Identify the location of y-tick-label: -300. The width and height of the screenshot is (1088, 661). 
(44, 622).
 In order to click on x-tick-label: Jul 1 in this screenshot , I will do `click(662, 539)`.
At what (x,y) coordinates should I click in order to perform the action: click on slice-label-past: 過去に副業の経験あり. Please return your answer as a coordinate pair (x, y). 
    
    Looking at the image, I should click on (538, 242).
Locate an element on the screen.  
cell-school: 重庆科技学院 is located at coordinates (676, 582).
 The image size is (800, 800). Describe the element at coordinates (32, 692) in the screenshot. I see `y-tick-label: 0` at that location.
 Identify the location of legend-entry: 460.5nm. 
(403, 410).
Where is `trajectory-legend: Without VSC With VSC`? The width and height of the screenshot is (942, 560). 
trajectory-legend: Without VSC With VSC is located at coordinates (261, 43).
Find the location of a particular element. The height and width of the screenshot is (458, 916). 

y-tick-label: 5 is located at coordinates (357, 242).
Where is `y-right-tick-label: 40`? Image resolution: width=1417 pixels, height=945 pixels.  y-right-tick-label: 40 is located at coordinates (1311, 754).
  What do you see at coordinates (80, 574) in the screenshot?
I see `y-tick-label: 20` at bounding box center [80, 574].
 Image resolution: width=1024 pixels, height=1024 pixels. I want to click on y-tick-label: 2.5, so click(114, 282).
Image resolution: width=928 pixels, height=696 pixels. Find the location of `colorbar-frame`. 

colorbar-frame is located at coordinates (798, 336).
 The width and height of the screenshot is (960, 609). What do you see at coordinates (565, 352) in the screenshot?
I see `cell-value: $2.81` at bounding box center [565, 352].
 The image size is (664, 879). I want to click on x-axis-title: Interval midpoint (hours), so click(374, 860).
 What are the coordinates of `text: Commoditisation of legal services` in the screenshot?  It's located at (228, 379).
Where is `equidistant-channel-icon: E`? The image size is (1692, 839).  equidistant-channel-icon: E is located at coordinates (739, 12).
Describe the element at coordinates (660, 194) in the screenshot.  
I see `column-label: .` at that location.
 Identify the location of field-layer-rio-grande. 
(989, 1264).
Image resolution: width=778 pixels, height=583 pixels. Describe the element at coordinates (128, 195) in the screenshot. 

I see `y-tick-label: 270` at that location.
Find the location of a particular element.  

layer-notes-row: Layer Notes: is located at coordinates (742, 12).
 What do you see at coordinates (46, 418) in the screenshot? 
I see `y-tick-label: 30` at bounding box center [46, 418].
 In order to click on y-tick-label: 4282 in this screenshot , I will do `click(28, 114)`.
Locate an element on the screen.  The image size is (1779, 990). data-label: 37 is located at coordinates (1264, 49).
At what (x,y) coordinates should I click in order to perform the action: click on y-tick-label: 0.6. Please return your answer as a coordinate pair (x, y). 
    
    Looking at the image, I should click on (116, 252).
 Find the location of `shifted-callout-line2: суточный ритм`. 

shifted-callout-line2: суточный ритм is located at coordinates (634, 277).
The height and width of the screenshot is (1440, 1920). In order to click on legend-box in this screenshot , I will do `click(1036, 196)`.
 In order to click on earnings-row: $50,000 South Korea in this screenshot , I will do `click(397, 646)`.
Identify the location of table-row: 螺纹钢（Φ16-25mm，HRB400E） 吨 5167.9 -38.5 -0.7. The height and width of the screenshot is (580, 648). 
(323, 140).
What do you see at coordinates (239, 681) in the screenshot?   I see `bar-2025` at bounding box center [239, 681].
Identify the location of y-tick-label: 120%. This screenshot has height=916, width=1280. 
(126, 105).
◇ ◇ ◇ ◇ ◇ ◇ ◇
**About this exercise:** Show each line of the records above that contains the string "action".

**Result of this task:**
At what (x,y) coordinates should I click in order to perform the action: click on slice-label-past: 過去に副業の経験あり. Please return your answer as a coordinate pair (x, y). 
At what (x,y) coordinates should I click in order to perform the action: click on y-tick-label: 0.6. Please return your answer as a coordinate pair (x, y). 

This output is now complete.